### Exercise data ###
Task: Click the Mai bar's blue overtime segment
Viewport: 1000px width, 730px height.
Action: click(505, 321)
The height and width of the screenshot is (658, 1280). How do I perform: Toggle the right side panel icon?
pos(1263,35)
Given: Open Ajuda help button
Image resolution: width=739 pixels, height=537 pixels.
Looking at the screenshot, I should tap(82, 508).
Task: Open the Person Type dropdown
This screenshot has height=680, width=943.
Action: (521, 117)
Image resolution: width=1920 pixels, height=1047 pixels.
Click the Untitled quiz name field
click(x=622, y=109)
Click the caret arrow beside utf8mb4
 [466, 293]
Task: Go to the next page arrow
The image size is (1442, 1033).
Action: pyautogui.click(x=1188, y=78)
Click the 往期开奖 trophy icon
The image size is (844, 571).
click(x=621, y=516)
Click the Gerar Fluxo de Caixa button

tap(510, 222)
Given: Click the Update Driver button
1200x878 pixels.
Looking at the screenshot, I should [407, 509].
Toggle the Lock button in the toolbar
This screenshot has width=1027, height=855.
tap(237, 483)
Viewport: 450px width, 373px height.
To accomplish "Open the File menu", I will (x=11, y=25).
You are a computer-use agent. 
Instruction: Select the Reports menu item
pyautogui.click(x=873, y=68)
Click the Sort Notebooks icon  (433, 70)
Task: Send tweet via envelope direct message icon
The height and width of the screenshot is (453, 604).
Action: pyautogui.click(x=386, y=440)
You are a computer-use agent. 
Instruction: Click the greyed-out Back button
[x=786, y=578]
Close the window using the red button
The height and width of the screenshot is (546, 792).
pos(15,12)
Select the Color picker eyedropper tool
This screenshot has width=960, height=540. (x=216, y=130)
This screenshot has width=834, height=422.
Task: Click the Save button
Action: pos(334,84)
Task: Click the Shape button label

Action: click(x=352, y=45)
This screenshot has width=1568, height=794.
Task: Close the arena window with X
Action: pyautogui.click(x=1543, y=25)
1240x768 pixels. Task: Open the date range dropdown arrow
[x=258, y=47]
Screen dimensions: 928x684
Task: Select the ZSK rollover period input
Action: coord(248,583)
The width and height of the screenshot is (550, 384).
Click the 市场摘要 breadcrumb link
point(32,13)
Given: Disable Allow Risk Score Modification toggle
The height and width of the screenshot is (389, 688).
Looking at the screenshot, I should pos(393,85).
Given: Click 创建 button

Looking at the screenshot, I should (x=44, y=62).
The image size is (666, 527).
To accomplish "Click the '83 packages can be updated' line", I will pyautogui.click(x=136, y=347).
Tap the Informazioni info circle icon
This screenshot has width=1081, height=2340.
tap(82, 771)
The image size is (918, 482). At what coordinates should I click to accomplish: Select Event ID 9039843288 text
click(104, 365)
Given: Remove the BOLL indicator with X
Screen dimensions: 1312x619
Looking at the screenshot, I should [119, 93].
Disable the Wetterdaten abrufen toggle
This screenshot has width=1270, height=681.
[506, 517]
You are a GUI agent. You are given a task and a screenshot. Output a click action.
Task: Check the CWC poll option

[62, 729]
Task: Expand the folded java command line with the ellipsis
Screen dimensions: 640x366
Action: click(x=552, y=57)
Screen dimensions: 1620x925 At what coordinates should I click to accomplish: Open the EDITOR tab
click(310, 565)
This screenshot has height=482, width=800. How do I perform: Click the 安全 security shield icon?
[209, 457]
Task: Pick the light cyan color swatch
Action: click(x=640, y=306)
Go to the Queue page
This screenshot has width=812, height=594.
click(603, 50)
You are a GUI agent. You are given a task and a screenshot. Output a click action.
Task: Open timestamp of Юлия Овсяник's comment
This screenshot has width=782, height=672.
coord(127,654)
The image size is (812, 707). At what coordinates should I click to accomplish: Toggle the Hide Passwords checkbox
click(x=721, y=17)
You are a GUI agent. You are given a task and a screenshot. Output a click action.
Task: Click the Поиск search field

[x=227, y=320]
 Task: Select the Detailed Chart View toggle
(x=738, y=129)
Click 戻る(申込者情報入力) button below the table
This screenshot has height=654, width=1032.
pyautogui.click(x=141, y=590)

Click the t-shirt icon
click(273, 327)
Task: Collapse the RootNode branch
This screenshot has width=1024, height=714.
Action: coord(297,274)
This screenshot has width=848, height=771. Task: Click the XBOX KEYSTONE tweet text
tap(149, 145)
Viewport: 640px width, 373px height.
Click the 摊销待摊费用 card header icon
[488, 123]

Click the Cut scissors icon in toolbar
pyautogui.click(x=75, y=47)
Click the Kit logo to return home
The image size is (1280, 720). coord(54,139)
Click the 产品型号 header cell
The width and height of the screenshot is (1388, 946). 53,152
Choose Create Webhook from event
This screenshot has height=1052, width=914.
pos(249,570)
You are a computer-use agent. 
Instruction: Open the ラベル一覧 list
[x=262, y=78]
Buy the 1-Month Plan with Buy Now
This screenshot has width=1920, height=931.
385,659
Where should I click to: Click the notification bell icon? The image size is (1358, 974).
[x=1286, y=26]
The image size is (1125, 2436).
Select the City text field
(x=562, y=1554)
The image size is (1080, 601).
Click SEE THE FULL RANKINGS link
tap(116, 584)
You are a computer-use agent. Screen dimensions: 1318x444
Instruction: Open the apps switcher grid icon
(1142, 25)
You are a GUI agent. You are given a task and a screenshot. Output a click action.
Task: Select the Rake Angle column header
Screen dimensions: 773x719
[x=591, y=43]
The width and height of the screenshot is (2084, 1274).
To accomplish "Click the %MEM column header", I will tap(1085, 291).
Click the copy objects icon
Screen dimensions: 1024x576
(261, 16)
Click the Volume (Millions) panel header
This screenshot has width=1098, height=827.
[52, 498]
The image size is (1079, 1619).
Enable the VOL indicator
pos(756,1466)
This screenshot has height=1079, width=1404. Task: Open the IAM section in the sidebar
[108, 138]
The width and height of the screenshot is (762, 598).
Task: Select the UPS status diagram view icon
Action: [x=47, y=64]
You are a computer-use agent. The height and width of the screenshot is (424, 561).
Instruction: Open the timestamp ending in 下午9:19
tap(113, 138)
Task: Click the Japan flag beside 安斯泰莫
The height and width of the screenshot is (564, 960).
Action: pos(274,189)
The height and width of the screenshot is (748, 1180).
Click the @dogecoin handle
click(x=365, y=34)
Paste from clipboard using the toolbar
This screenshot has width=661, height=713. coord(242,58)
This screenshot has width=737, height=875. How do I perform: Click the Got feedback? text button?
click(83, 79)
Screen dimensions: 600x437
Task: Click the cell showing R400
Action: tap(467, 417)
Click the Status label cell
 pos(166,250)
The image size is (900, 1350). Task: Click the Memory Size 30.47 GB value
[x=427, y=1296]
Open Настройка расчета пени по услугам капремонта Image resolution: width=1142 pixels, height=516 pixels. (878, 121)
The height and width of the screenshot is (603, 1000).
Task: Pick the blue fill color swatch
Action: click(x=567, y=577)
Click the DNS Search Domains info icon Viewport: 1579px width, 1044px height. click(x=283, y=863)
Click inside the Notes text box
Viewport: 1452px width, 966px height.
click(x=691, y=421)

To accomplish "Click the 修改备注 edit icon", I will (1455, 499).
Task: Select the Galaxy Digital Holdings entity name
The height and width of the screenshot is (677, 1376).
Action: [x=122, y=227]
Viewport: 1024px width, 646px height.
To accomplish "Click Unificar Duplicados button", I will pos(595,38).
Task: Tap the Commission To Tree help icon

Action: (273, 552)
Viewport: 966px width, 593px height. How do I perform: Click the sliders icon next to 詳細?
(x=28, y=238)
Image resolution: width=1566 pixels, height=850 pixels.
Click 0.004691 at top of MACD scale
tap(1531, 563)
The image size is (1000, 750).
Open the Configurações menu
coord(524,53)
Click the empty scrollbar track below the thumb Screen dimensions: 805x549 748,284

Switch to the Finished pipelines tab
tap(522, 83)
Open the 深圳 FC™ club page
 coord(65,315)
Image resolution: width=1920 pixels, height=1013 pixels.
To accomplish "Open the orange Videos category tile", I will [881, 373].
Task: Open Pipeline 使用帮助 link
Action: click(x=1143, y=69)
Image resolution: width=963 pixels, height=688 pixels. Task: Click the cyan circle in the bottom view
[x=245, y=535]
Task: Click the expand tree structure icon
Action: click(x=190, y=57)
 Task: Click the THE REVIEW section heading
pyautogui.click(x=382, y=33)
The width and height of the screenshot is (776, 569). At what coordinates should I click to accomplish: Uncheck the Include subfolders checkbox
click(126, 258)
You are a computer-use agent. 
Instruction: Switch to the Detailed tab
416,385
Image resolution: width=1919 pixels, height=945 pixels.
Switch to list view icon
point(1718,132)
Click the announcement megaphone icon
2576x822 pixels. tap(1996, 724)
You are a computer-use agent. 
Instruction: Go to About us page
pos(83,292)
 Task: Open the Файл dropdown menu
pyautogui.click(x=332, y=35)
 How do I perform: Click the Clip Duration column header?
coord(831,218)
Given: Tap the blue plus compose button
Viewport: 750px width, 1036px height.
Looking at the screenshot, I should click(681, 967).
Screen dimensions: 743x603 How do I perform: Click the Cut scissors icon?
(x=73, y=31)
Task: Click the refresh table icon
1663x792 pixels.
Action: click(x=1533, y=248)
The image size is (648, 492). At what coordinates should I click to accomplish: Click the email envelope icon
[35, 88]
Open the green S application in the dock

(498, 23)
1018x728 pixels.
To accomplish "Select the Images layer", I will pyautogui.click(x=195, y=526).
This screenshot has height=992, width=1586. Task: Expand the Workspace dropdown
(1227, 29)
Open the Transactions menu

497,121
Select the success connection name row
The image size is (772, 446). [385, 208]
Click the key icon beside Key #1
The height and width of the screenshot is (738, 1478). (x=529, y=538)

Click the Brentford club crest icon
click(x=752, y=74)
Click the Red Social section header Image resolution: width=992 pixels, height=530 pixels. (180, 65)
###
**Exercise directions:** Each line of the records with the word "below" in it is to be copied.

**Expected output:**
Click 戻る(申込者情報入力) button below the table
Click the empty scrollbar track below the thumb Screen dimensions: 805x549 748,284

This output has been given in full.